If the transition prioritizes profitability over accessibility, the burden will fall heaviest on three groups: low-income families in urban pockets like northeast Oklahoma City and south Tulsa, where Medicaid enrollment exceeds 35%; rural residents who depend on OKC specialists for cancer care, dialysis, or high-risk pregnancies; and frontline workers whose wages may stagnate as cost-cutting measures take hold. Meanwhile, investors in the private partner—whose identity remains undisclosed—stand to gain from long-term lease arrangements, tax incentives, and potential equity appreciation.
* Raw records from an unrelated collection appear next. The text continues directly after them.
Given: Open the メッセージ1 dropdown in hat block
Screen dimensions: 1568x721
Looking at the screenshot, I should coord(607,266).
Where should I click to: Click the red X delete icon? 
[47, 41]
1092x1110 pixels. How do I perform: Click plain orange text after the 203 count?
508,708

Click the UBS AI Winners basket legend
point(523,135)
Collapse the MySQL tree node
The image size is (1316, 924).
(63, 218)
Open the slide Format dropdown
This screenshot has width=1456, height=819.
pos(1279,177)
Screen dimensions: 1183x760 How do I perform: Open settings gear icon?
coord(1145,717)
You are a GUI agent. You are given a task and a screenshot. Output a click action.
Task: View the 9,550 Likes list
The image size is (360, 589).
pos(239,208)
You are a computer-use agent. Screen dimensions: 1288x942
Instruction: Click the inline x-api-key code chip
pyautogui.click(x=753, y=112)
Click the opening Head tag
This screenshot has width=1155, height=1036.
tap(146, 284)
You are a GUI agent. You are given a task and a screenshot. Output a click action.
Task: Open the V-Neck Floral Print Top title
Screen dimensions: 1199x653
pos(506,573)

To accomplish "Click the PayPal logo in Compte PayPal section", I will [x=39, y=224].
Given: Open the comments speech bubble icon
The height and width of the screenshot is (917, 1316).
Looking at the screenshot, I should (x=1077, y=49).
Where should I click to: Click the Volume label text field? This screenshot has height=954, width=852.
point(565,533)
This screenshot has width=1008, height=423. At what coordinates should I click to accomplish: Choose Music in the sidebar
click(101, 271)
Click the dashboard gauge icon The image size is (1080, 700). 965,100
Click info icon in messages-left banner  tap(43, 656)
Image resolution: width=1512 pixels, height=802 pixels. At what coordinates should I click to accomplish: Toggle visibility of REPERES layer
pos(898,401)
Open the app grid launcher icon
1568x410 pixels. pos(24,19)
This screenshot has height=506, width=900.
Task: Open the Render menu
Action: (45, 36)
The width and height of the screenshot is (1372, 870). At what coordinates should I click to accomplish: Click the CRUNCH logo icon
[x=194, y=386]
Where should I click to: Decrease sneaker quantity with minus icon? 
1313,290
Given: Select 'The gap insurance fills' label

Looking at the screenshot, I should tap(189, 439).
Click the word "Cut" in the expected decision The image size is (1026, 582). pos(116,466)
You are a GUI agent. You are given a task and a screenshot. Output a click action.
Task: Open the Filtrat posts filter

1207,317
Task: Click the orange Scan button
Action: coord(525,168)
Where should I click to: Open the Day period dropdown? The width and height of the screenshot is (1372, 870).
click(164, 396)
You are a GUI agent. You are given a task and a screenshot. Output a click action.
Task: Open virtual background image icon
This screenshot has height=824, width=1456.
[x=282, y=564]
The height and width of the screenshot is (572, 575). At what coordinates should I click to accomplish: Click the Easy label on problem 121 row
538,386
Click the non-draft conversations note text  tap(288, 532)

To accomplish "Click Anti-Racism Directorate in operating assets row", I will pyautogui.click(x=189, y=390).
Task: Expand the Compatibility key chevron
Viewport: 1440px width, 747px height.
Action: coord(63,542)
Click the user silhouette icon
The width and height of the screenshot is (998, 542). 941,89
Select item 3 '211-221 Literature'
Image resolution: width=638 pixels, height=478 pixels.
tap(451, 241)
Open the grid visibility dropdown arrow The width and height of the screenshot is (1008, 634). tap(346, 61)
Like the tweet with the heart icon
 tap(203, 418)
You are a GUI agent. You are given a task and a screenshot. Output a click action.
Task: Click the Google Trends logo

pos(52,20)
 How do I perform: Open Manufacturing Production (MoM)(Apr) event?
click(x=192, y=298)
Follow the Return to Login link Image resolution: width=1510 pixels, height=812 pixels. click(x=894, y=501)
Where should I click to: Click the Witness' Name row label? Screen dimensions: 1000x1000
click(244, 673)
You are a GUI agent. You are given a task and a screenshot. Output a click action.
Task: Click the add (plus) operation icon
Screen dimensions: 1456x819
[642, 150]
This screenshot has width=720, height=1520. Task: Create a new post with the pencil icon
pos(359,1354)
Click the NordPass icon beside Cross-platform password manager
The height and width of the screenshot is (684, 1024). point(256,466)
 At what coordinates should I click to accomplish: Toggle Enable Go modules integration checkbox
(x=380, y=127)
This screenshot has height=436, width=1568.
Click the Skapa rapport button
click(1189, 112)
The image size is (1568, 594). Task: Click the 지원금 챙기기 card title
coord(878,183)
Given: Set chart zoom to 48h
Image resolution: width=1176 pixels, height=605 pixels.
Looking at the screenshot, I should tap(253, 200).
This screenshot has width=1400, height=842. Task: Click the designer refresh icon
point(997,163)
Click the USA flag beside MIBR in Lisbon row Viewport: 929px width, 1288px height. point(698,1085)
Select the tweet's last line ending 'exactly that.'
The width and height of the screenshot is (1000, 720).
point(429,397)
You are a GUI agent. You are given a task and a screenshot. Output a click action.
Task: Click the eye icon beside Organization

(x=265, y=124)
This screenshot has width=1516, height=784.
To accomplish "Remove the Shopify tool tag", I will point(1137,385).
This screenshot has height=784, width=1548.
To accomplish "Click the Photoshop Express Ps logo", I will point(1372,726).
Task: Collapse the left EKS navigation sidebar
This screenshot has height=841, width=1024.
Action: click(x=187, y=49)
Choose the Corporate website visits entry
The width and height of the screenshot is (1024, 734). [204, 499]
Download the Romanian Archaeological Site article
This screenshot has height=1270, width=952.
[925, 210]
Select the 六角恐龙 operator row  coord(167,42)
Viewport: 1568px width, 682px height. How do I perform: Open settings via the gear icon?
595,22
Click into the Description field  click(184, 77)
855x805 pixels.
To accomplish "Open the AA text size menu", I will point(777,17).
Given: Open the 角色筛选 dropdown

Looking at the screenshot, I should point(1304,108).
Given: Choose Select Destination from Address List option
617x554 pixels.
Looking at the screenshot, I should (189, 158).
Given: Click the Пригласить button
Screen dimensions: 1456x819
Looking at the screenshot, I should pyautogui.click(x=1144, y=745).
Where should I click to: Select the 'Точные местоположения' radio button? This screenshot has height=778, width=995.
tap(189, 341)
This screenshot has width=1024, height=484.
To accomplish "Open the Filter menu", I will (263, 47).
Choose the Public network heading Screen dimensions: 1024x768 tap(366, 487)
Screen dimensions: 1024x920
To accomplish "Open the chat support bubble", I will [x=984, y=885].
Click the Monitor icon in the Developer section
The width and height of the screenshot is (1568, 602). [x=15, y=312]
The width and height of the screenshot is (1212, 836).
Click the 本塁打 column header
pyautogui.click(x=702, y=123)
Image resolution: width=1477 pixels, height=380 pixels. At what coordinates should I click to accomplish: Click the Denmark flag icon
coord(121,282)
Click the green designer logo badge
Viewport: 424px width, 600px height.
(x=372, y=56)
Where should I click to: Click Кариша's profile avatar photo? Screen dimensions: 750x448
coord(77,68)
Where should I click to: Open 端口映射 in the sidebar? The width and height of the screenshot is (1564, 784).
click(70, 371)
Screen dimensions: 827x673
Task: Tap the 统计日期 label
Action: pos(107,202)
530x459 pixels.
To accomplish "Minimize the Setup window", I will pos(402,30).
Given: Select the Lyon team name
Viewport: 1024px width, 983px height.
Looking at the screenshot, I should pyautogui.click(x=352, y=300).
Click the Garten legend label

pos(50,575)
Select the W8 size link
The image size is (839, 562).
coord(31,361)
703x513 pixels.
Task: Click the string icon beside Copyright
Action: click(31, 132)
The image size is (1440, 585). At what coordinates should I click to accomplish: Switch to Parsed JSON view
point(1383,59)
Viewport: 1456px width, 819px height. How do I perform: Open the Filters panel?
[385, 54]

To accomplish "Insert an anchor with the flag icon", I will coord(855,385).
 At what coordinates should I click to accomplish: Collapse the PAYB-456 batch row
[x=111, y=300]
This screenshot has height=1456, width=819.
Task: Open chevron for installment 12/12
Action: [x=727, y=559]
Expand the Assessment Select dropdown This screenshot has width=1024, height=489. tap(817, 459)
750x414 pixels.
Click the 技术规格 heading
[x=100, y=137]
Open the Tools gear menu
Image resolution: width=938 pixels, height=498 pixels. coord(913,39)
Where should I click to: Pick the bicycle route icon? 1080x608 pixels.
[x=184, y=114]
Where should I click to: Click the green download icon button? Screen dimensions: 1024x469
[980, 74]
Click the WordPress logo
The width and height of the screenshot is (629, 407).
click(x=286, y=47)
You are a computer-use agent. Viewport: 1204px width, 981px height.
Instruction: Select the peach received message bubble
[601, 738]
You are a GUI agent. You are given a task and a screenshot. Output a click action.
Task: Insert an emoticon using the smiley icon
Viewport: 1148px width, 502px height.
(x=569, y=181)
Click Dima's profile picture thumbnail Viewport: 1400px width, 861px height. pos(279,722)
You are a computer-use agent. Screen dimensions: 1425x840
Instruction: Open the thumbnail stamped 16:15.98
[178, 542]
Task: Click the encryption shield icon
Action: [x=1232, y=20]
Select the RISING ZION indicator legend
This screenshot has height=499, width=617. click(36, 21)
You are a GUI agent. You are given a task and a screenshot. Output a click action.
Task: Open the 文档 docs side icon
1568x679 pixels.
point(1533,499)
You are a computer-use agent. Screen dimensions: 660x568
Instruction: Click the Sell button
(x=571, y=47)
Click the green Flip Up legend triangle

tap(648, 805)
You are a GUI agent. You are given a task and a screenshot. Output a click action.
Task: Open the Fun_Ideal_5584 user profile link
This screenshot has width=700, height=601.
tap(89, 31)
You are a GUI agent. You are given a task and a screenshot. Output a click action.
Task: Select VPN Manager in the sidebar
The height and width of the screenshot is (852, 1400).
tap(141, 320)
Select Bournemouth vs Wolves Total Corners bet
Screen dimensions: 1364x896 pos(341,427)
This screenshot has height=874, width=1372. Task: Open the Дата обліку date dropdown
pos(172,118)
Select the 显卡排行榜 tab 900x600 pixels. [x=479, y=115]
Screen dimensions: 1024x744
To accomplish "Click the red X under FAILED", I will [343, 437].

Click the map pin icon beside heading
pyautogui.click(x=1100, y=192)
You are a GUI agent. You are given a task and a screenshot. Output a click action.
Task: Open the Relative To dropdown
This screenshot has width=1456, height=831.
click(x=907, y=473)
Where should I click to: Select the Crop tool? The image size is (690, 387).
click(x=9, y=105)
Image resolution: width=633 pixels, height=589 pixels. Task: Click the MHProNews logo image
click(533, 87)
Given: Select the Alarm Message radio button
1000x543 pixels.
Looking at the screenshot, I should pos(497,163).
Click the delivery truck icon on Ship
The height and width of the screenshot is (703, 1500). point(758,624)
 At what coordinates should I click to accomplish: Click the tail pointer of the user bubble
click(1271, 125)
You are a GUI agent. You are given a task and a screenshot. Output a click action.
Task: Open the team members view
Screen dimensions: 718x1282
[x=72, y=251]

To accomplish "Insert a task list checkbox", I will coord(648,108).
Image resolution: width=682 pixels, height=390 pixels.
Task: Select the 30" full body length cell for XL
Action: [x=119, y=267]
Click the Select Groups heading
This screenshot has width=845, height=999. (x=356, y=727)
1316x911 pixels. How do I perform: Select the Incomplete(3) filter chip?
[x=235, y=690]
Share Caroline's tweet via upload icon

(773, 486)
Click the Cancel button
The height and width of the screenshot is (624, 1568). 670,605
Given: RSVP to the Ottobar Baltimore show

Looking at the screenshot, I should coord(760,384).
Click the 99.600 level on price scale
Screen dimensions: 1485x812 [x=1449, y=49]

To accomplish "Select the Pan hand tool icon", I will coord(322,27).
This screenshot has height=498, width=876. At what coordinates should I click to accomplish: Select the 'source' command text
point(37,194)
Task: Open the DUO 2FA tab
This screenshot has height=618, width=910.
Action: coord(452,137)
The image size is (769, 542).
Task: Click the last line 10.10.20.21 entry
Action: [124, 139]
It’s a familiar American paradox: we demand world-class medical innovation, yet balk at the taxes needed to sustain it. We praise frontline heroes, then resist paying them a living wage. We want hospitals to be both charitable and competitive—mutually exclusive goals in a system where profit motives often conflict with public health imperatives.


As April turns to May and the Oklahoma legislature debates the final terms, one question lingers in the hallways of Mercy’s West Campus: Can a hospital heal its community if it’s no longer fully answerable to it? The answer won’t be found in spreadsheets or press releases. It’ll be measured in wait times, in travel distances, in the quiet relief of a mother who gets to keep her baby close—and in the growing unease of those who fear the cure might cost more than the disease.